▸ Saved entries
════

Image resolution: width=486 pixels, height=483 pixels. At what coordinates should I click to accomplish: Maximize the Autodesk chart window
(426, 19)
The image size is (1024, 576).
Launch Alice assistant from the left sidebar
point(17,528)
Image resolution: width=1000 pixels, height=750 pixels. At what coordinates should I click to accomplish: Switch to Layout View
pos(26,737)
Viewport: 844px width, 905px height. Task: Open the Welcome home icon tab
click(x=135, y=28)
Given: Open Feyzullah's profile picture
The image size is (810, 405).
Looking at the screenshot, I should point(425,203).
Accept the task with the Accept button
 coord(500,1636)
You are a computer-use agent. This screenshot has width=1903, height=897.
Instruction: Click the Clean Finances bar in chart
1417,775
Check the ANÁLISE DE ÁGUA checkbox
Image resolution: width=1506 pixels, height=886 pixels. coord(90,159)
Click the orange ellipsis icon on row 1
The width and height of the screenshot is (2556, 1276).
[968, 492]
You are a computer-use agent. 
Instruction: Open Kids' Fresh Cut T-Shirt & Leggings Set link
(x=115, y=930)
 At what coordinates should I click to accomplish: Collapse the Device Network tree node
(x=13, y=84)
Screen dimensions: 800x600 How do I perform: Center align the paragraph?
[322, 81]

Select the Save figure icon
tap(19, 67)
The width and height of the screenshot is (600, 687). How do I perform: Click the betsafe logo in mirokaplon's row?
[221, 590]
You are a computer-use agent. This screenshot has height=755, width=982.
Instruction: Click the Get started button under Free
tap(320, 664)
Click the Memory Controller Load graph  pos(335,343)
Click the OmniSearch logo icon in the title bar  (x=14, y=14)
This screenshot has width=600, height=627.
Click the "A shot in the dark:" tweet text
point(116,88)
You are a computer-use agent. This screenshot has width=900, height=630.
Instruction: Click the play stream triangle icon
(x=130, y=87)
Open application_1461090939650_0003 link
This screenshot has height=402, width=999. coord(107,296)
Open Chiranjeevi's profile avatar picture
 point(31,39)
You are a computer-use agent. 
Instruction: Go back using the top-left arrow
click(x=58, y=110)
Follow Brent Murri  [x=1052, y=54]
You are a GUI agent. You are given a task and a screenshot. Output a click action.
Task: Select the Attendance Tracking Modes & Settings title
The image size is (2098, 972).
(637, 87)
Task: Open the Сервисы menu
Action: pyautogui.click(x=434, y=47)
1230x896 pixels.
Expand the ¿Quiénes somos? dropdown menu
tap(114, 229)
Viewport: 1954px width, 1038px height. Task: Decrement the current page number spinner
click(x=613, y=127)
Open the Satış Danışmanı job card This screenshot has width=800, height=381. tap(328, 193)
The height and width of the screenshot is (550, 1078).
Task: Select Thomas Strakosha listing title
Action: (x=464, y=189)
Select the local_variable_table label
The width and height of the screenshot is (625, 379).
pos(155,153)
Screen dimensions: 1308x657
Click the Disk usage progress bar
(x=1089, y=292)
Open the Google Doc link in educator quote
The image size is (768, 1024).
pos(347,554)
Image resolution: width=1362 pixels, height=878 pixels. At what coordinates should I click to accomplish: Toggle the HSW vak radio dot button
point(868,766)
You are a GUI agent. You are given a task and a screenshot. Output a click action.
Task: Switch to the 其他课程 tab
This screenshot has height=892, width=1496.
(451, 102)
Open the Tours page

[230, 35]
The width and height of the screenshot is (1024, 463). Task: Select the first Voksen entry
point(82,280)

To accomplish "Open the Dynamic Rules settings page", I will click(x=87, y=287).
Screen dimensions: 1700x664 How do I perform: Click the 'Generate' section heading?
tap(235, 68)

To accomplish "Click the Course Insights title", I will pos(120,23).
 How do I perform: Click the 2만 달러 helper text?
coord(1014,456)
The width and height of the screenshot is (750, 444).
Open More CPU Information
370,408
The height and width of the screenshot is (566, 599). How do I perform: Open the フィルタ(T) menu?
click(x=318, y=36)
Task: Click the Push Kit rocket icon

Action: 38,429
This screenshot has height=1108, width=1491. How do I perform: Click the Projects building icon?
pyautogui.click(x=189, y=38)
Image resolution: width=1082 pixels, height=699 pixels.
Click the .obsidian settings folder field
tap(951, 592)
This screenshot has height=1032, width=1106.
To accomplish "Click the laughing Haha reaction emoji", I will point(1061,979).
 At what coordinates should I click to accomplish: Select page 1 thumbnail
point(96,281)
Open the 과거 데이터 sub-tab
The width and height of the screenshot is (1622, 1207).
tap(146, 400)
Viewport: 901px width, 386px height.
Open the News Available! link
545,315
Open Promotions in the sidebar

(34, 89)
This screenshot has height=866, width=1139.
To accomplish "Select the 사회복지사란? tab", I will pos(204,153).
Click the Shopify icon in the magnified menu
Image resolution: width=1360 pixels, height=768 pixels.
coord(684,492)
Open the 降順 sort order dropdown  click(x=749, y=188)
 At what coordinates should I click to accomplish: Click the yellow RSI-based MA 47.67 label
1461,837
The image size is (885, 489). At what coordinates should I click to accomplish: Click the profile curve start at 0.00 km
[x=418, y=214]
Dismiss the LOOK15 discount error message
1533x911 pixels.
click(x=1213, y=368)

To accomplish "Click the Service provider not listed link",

════

▸ TASK REQUIREMENTS
Lines with "agent": state how many there are in the records, and nothing more.

▸ EXPECTED ANSWER
7